ABOUT THIS EXERCISE: All that is needed is each line of the entries holding the word "text", copied as it stands.

Data extracted from a collection:
┌──

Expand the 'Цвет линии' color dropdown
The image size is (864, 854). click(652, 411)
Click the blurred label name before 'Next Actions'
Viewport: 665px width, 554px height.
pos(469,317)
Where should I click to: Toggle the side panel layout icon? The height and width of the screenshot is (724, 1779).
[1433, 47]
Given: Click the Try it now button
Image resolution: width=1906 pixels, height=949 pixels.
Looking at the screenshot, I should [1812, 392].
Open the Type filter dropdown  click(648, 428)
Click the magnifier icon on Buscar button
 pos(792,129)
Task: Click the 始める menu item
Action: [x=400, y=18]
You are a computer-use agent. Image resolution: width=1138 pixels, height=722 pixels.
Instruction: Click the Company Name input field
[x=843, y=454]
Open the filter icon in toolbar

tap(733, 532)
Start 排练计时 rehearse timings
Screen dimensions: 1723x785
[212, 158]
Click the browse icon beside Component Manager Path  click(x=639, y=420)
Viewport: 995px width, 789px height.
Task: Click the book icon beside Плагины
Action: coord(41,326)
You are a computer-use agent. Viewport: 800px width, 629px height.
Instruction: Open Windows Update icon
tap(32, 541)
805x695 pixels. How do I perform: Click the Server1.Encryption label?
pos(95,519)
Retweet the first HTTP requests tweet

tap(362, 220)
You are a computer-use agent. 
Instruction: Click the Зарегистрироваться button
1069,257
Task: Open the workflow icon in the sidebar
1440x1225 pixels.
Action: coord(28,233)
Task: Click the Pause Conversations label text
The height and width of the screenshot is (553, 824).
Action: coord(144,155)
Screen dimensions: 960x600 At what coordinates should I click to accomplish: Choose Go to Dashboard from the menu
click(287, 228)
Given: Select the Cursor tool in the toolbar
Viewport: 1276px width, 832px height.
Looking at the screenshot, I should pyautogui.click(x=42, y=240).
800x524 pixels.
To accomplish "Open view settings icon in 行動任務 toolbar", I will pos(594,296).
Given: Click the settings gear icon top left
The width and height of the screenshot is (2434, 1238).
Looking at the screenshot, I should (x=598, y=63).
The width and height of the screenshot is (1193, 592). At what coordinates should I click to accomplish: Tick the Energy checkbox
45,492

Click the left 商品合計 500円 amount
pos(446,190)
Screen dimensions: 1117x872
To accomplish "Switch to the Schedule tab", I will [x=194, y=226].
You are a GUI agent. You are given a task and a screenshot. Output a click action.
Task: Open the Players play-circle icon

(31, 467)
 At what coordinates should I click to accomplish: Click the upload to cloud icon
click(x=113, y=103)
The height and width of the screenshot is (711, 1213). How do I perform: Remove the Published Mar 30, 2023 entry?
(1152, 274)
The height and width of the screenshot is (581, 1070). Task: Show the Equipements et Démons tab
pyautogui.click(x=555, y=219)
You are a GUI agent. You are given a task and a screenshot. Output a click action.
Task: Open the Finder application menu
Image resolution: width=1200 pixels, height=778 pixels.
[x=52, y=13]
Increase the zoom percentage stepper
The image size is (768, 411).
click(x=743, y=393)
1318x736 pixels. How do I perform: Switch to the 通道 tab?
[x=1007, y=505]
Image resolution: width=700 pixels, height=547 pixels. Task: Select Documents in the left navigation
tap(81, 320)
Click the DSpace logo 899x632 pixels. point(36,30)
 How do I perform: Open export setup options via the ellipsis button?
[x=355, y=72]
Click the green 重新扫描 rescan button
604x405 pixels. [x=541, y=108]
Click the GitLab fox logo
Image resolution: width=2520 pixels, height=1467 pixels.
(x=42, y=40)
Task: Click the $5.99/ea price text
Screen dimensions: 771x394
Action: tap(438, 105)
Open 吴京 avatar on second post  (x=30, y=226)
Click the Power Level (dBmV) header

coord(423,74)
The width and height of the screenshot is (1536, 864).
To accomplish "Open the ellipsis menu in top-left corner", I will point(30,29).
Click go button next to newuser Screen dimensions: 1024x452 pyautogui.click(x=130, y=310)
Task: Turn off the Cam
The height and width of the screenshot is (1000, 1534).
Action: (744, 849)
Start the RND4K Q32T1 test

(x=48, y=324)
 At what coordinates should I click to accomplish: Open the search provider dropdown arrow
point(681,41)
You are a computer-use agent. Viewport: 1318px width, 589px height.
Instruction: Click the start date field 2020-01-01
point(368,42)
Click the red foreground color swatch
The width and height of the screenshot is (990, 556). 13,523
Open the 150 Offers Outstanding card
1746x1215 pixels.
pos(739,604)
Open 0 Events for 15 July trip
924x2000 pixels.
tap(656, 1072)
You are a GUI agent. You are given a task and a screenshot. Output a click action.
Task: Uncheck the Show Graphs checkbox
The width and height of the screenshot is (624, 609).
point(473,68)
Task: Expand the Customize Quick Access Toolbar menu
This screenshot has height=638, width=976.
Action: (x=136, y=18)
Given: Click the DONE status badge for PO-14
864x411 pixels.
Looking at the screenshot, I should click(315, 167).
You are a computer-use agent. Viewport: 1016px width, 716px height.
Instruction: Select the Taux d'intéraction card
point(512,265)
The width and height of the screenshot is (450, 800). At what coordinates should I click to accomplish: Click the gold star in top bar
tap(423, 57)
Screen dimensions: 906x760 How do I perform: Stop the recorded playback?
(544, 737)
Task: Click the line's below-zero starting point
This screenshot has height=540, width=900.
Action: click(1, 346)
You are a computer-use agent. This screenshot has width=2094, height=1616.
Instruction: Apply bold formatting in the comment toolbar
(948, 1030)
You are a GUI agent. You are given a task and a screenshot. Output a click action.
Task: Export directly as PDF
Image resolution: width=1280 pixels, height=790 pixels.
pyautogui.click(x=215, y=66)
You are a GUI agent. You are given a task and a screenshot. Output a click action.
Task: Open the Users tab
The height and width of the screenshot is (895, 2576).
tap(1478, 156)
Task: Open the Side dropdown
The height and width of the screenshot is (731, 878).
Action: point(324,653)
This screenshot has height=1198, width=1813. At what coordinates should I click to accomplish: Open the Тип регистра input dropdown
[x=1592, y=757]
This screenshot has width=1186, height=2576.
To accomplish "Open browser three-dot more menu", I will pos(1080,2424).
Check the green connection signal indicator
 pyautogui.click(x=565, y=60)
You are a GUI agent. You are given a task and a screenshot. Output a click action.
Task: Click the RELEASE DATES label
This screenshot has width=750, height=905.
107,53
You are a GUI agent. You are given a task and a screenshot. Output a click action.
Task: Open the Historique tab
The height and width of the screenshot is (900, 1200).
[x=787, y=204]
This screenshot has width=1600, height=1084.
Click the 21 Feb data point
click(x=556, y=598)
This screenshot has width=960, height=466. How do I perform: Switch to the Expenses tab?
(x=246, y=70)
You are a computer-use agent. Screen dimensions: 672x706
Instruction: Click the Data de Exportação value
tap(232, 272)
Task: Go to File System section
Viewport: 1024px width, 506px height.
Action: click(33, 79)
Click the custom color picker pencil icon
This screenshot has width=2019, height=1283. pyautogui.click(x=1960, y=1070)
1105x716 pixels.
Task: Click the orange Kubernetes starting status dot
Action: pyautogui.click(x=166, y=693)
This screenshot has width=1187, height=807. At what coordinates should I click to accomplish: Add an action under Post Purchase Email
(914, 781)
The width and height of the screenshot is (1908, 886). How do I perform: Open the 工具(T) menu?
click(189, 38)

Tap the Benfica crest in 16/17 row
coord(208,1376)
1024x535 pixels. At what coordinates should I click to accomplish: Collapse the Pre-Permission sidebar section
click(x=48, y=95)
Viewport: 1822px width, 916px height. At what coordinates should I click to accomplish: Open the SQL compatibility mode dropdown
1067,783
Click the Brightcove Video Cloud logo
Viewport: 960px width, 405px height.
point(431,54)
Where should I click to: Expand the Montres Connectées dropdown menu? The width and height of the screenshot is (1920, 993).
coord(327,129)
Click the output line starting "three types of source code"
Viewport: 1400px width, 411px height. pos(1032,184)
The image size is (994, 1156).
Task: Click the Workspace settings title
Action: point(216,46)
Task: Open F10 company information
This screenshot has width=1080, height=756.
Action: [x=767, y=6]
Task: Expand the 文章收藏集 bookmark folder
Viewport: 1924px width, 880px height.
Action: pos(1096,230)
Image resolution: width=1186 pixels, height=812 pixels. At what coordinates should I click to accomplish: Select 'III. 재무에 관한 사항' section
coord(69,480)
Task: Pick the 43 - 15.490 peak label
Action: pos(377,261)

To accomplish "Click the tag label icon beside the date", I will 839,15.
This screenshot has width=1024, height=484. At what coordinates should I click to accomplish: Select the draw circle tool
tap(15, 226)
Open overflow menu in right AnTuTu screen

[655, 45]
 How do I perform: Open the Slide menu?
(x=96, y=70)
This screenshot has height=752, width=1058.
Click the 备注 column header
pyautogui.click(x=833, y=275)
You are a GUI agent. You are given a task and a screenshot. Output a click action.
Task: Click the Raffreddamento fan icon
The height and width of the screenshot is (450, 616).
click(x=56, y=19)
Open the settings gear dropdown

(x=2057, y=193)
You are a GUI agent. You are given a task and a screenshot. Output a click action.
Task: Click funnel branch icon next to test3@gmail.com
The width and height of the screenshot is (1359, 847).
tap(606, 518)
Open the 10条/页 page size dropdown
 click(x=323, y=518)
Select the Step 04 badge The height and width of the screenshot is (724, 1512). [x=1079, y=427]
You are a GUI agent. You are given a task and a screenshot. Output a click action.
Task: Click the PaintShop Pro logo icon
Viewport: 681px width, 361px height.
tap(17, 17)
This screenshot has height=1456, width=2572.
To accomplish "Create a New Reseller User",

└──

WRITTEN ANSWER:
Task: Click the Pause Conversations label text
Task: Click the $5.99/ea price text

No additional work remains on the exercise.